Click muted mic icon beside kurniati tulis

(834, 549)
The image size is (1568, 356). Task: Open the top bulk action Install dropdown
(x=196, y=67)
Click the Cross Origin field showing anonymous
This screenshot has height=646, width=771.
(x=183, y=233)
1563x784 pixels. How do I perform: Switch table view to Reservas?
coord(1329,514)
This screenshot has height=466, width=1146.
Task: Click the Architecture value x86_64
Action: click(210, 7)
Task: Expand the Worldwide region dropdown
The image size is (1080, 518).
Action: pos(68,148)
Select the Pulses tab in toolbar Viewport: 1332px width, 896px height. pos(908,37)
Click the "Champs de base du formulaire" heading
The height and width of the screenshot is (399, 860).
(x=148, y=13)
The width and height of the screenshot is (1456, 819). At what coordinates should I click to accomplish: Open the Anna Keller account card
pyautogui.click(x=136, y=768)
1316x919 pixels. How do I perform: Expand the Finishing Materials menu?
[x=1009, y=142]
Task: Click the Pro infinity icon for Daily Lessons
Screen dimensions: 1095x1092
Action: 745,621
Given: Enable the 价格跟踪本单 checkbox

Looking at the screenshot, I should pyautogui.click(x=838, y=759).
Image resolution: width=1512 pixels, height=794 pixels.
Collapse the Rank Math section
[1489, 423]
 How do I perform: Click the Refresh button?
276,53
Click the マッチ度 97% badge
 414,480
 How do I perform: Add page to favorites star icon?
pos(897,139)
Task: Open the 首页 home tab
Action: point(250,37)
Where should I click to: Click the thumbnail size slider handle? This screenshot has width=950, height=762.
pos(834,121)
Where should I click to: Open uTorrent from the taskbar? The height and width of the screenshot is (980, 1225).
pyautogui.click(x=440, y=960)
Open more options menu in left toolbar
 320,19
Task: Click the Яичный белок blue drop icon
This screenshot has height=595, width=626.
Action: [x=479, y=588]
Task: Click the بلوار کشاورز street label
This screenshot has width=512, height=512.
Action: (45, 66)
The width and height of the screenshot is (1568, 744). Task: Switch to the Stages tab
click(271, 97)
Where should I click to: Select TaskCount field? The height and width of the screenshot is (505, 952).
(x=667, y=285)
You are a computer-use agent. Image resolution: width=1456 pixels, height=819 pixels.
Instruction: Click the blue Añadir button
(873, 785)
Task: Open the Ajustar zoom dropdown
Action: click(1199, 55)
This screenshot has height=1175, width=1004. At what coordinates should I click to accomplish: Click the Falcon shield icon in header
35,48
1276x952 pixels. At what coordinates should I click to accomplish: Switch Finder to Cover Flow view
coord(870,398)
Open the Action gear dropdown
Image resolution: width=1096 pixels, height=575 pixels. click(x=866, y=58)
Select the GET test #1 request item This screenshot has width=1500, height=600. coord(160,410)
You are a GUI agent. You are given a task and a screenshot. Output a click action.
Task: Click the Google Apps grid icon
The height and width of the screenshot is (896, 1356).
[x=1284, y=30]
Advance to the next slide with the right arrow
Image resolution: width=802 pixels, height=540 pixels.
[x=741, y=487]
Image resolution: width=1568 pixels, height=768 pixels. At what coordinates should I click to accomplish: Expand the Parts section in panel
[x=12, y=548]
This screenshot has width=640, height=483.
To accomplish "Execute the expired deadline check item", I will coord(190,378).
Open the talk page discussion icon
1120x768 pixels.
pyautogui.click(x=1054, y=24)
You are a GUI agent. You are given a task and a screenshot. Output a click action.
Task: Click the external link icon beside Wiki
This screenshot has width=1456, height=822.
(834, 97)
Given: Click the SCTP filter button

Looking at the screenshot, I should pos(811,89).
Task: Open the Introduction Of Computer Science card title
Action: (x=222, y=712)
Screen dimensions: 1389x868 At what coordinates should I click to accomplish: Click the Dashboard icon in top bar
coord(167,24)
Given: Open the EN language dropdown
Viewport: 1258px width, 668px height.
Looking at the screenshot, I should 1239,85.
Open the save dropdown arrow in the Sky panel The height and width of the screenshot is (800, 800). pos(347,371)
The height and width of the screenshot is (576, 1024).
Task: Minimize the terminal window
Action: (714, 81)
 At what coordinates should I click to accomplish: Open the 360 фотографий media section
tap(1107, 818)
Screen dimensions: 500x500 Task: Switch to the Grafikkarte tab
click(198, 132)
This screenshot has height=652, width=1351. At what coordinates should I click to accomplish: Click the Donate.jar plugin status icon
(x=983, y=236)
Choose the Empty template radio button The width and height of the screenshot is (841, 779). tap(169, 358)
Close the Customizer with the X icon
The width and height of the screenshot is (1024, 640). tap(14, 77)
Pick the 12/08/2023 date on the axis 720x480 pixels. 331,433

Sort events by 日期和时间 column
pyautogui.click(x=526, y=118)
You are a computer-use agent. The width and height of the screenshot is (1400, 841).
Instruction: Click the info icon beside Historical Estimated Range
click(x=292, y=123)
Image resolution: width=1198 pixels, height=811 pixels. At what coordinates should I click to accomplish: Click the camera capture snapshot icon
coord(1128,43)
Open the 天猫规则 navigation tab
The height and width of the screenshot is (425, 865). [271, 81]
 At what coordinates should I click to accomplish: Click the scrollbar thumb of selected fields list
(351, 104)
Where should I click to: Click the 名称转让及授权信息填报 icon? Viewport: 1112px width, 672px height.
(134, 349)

What to work on:
Report all lines in the listing above that contain the word "item".

Answer area:
Select the GET test #1 request item This screenshot has width=1500, height=600. coord(160,410)
To accomplish "Execute the expired deadline check item", I will coord(190,378).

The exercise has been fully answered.